How to complete this task >> Retype, without alteration, each line from the line containing "The image size is (583, 676)." to the final line of the records.

[Pixel coordinate grounding data]

····················

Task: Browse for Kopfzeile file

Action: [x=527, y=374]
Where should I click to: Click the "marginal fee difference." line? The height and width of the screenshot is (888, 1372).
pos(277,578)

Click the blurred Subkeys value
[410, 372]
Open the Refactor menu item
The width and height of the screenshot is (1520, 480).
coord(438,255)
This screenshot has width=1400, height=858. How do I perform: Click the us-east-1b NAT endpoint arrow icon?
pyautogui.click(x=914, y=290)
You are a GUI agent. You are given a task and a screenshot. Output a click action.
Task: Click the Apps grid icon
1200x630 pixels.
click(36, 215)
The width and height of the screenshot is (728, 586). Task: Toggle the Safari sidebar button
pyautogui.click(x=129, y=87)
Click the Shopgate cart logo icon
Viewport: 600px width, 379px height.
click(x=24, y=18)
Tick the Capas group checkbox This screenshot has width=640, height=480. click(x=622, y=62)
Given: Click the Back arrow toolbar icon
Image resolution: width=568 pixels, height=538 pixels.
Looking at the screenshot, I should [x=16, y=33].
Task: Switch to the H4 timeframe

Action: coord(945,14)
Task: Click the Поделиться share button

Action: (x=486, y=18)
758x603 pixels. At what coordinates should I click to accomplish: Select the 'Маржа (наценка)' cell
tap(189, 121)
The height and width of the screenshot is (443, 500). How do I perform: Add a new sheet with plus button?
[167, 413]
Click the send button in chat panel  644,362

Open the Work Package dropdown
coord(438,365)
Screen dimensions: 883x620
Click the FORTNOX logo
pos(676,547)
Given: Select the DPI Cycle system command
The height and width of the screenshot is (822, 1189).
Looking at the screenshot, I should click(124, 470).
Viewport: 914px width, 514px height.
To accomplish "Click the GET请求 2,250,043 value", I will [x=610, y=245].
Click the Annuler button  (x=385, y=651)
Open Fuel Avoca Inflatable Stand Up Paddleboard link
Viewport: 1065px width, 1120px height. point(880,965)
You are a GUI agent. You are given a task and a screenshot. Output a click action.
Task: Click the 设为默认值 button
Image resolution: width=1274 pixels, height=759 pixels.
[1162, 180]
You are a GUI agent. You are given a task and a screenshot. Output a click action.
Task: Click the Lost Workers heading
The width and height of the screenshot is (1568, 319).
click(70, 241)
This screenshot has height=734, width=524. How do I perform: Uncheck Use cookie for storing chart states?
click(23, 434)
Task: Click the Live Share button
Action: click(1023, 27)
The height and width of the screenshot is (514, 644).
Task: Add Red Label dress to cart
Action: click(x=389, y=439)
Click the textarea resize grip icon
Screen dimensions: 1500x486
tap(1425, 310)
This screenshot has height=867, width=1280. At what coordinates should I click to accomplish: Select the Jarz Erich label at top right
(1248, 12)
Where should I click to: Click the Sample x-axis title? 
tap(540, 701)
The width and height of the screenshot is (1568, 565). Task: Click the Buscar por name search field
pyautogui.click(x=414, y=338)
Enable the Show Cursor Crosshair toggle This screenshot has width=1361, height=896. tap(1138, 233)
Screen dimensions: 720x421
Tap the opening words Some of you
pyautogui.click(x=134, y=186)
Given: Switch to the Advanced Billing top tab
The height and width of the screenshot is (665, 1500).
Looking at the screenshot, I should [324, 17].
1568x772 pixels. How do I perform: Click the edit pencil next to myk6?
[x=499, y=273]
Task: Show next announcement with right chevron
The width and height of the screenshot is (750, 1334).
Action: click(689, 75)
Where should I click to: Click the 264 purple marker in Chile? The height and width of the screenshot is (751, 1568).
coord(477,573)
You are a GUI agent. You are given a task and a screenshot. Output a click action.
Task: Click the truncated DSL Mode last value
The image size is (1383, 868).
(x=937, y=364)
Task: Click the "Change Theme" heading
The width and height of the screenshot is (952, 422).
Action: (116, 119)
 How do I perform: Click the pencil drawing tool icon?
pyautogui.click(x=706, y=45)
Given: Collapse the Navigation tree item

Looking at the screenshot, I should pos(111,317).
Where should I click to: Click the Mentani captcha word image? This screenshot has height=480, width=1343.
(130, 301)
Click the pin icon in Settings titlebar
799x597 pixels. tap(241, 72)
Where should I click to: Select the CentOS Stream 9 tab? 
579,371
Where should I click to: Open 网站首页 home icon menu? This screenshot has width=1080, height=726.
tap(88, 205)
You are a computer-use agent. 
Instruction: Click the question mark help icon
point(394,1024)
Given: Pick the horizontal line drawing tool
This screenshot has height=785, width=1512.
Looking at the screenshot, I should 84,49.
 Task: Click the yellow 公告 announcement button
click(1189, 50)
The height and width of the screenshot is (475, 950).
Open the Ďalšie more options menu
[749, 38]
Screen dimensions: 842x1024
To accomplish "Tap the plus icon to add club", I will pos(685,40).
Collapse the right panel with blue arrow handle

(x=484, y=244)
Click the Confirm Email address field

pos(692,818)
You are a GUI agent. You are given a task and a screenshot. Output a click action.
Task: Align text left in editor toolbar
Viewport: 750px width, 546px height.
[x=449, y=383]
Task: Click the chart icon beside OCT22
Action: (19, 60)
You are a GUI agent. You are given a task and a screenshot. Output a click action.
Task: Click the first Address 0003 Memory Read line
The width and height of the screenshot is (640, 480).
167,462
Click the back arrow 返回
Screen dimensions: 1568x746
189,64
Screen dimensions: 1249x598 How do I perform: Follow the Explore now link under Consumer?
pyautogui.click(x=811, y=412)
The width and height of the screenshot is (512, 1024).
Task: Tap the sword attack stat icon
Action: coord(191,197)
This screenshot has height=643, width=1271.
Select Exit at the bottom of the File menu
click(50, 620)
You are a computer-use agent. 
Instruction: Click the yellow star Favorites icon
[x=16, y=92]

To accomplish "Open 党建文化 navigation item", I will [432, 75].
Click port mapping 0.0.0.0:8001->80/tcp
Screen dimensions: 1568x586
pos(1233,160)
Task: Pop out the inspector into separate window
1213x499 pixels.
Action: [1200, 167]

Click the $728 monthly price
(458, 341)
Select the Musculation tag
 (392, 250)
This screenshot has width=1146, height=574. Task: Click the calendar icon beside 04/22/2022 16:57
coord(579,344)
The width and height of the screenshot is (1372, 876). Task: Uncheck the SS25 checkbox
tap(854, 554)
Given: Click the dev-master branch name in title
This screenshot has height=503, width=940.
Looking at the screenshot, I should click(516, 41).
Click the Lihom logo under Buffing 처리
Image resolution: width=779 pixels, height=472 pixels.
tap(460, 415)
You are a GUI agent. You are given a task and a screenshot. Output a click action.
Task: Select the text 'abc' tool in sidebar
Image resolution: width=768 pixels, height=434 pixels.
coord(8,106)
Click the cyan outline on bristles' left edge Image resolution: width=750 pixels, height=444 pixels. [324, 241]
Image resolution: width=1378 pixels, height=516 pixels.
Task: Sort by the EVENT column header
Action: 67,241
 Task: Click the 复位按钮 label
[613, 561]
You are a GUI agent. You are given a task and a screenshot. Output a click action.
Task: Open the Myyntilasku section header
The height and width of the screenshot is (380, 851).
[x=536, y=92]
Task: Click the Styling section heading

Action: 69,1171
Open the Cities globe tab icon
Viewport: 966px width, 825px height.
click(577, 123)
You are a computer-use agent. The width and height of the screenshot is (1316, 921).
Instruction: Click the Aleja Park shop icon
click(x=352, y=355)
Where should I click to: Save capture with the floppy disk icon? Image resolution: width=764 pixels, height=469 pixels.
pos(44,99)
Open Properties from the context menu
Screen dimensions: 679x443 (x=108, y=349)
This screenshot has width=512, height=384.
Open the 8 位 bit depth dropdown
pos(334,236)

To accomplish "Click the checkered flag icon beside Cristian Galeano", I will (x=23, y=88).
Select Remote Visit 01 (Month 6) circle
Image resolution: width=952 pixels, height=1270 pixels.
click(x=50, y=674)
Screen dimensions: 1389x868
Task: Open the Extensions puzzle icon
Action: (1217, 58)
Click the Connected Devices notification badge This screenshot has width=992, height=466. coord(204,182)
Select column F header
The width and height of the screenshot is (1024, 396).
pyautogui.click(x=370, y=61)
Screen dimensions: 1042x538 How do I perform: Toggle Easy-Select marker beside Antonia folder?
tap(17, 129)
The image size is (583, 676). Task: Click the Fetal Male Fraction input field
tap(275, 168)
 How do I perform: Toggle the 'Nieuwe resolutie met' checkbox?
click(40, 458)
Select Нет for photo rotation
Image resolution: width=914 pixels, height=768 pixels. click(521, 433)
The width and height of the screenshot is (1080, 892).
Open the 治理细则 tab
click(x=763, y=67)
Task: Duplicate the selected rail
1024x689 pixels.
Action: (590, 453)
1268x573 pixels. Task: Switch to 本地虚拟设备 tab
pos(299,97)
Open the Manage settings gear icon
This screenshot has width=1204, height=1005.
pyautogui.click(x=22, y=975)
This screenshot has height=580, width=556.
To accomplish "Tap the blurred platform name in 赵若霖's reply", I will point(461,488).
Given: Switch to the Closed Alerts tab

····················

Finished task >>
The image size is (583, 676). Task: Click the Fetal Male Fraction input field
tap(275, 168)
 How do I perform: Toggle the 'Nieuwe resolutie met' checkbox?
click(40, 458)
Select Нет for photo rotation
Image resolution: width=914 pixels, height=768 pixels. click(521, 433)
The width and height of the screenshot is (1080, 892).
Open the 治理细则 tab
click(x=763, y=67)
Task: Duplicate the selected rail
1024x689 pixels.
Action: (590, 453)
1268x573 pixels. Task: Switch to 本地虚拟设备 tab
pos(299,97)
Open the Manage settings gear icon
This screenshot has width=1204, height=1005.
pyautogui.click(x=22, y=975)
This screenshot has height=580, width=556.
To accomplish "Tap the blurred platform name in 赵若霖's reply", I will point(461,488).
Given: Switch to the Closed Alerts tab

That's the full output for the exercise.